Excerpts from a dataset
Segment Open

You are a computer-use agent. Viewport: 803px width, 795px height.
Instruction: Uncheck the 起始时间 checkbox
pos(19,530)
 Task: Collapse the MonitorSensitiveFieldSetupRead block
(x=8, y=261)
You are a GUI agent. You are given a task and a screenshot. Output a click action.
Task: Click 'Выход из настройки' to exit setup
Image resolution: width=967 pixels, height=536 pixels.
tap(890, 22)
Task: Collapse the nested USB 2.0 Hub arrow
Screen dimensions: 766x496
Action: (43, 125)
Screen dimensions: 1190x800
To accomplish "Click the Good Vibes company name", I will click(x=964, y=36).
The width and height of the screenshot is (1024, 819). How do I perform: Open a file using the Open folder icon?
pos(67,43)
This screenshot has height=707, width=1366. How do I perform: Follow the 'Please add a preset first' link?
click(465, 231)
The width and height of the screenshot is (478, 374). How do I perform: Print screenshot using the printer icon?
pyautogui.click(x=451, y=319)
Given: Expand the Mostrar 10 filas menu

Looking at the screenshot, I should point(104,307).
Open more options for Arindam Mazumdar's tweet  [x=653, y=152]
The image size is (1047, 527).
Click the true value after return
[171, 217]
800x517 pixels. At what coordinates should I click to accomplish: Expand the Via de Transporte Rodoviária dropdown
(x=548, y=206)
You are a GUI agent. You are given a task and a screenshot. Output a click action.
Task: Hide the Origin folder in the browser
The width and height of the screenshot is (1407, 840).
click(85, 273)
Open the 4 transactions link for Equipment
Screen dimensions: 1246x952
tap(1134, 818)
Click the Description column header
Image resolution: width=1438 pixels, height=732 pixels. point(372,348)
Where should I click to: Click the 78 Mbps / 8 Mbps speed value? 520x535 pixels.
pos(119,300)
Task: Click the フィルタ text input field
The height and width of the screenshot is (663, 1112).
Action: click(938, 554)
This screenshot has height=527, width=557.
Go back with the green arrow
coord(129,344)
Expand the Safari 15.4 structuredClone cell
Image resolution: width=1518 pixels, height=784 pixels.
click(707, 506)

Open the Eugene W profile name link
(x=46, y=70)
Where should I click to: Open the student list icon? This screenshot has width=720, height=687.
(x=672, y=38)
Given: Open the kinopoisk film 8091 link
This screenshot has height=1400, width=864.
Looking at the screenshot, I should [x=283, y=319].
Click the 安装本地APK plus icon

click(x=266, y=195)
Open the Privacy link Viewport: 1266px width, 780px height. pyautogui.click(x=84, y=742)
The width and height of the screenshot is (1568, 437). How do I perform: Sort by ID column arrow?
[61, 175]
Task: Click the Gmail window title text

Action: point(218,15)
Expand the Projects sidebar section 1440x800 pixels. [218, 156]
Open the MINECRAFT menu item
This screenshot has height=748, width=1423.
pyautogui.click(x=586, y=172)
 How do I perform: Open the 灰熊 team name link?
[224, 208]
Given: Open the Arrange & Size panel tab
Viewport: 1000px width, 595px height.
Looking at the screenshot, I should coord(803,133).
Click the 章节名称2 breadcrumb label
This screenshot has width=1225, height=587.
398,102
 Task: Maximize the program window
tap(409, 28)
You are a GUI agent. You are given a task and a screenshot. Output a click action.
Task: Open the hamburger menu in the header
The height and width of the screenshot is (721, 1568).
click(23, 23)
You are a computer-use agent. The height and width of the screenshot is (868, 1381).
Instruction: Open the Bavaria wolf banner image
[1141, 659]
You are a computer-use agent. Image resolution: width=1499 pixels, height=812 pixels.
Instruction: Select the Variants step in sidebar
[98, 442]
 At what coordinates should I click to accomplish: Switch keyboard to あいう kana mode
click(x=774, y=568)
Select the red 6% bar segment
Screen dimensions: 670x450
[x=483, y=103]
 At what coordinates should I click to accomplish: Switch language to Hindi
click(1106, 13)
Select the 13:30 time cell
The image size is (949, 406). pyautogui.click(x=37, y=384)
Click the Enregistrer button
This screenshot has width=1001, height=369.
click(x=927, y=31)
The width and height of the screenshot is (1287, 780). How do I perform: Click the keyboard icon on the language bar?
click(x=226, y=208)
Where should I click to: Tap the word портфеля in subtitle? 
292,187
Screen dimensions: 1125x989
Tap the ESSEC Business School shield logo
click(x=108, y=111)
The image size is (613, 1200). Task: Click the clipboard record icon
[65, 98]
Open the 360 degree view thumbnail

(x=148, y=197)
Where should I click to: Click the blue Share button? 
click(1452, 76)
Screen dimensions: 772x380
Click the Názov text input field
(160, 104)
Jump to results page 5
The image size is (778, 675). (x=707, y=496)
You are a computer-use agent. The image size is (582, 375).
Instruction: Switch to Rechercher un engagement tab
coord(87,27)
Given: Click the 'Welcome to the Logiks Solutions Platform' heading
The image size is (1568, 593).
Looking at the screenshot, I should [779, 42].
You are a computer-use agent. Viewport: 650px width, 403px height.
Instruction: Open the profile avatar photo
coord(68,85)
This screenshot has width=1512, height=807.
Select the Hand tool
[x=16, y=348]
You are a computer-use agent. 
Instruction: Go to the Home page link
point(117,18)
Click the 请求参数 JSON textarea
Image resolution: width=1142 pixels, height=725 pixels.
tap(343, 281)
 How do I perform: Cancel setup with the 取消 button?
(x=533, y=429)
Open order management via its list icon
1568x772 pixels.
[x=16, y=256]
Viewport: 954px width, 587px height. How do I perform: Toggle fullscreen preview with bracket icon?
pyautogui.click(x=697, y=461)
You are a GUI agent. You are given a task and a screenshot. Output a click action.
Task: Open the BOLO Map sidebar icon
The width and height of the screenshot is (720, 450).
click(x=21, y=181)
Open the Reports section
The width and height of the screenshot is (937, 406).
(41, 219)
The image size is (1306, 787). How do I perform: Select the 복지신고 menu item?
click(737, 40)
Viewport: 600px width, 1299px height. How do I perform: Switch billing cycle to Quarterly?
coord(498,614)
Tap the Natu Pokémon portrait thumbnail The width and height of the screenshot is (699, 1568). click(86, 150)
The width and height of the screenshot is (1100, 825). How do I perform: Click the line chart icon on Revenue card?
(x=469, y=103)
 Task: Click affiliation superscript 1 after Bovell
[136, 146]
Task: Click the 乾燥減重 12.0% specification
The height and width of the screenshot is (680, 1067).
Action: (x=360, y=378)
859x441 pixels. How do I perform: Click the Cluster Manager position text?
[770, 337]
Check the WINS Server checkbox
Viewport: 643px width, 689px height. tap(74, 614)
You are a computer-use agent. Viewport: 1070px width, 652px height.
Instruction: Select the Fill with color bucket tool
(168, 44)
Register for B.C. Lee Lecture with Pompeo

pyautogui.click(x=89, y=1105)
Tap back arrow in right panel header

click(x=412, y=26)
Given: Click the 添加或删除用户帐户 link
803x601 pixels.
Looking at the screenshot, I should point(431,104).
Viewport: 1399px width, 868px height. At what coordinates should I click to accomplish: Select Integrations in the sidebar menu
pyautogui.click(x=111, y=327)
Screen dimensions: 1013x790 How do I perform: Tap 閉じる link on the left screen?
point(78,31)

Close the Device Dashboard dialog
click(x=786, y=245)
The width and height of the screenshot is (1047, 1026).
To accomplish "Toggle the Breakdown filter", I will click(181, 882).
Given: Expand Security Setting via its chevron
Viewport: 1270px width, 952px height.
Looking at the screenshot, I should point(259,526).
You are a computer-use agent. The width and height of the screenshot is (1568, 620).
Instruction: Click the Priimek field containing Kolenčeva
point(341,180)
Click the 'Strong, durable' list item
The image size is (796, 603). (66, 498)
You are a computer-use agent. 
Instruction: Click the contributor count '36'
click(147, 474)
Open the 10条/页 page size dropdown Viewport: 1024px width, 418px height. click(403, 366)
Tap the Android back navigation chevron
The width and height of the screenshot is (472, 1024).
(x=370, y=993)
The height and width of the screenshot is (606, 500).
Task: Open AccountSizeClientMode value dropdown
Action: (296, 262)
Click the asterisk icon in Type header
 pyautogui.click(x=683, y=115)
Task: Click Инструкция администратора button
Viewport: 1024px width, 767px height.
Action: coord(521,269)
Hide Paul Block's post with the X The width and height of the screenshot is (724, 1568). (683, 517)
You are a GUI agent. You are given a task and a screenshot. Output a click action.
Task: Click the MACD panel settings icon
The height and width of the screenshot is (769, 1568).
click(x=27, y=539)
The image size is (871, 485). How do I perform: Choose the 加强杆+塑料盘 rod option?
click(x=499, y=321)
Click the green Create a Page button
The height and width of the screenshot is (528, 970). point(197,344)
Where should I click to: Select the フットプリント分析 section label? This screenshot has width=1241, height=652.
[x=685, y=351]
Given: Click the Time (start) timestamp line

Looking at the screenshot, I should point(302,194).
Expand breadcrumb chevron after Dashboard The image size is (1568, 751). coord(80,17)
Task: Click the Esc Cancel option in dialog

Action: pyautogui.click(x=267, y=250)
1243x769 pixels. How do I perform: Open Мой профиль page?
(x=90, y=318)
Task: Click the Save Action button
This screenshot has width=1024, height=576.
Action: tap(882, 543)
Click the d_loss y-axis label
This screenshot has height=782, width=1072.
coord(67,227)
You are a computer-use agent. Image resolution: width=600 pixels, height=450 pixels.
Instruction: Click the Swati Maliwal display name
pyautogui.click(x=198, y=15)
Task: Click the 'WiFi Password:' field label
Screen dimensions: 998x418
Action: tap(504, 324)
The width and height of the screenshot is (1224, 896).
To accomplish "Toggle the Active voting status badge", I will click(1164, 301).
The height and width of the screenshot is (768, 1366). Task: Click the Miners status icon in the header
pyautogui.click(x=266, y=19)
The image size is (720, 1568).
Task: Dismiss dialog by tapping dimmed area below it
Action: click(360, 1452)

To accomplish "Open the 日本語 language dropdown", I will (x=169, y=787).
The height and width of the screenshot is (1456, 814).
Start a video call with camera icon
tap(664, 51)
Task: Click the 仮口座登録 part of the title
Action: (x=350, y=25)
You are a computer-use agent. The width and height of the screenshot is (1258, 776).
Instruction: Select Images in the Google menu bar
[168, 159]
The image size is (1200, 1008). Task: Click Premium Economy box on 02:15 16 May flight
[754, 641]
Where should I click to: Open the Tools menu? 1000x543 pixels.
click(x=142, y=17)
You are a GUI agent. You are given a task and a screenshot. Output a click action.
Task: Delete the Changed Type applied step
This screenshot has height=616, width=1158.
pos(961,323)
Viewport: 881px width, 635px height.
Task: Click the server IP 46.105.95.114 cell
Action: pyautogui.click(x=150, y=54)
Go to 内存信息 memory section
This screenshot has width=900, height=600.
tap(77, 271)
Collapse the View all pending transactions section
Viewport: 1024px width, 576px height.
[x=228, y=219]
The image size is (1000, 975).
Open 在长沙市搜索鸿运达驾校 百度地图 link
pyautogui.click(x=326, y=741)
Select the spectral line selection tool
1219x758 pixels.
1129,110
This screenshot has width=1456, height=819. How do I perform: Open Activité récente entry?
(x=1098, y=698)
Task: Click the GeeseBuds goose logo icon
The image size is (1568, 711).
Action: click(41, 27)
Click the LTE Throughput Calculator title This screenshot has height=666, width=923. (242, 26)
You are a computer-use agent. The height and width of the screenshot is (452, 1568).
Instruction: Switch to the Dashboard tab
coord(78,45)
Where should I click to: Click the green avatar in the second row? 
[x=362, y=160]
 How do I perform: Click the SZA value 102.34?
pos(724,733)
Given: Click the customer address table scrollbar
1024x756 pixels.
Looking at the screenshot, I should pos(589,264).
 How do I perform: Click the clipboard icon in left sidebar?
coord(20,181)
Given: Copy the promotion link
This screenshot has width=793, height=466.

Segment Closed

Assignment> Could you restate word for word the lines above from the one containing "Task: Open the BOLO Map sidebar icon" through the one containing "The width and height of the screenshot is (1047, 1026).", both included, and nothing else?

Answer to the exercise>
Task: Open the BOLO Map sidebar icon
The width and height of the screenshot is (720, 450).
click(x=21, y=181)
Open the Reports section
The width and height of the screenshot is (937, 406).
(41, 219)
The image size is (1306, 787). How do I perform: Select the 복지신고 menu item?
click(737, 40)
Viewport: 600px width, 1299px height. How do I perform: Switch billing cycle to Quarterly?
coord(498,614)
Tap the Natu Pokémon portrait thumbnail The width and height of the screenshot is (699, 1568). click(86, 150)
The width and height of the screenshot is (1100, 825). How do I perform: Click the line chart icon on Revenue card?
(x=469, y=103)
 Task: Click affiliation superscript 1 after Bovell
[136, 146]
Task: Click the 乾燥減重 12.0% specification
The height and width of the screenshot is (680, 1067).
Action: (x=360, y=378)
859x441 pixels. How do I perform: Click the Cluster Manager position text?
[770, 337]
Check the WINS Server checkbox
Viewport: 643px width, 689px height. tap(74, 614)
You are a computer-use agent. Viewport: 1070px width, 652px height.
Instruction: Select the Fill with color bucket tool
(168, 44)
Register for B.C. Lee Lecture with Pompeo

pyautogui.click(x=89, y=1105)
Tap back arrow in right panel header

click(x=412, y=26)
Given: Click the 添加或删除用户帐户 link
803x601 pixels.
Looking at the screenshot, I should point(431,104).
Viewport: 1399px width, 868px height. At what coordinates should I click to accomplish: Select Integrations in the sidebar menu
pyautogui.click(x=111, y=327)
Screen dimensions: 1013x790 How do I perform: Tap 閉じる link on the left screen?
point(78,31)

Close the Device Dashboard dialog
click(x=786, y=245)
The width and height of the screenshot is (1047, 1026).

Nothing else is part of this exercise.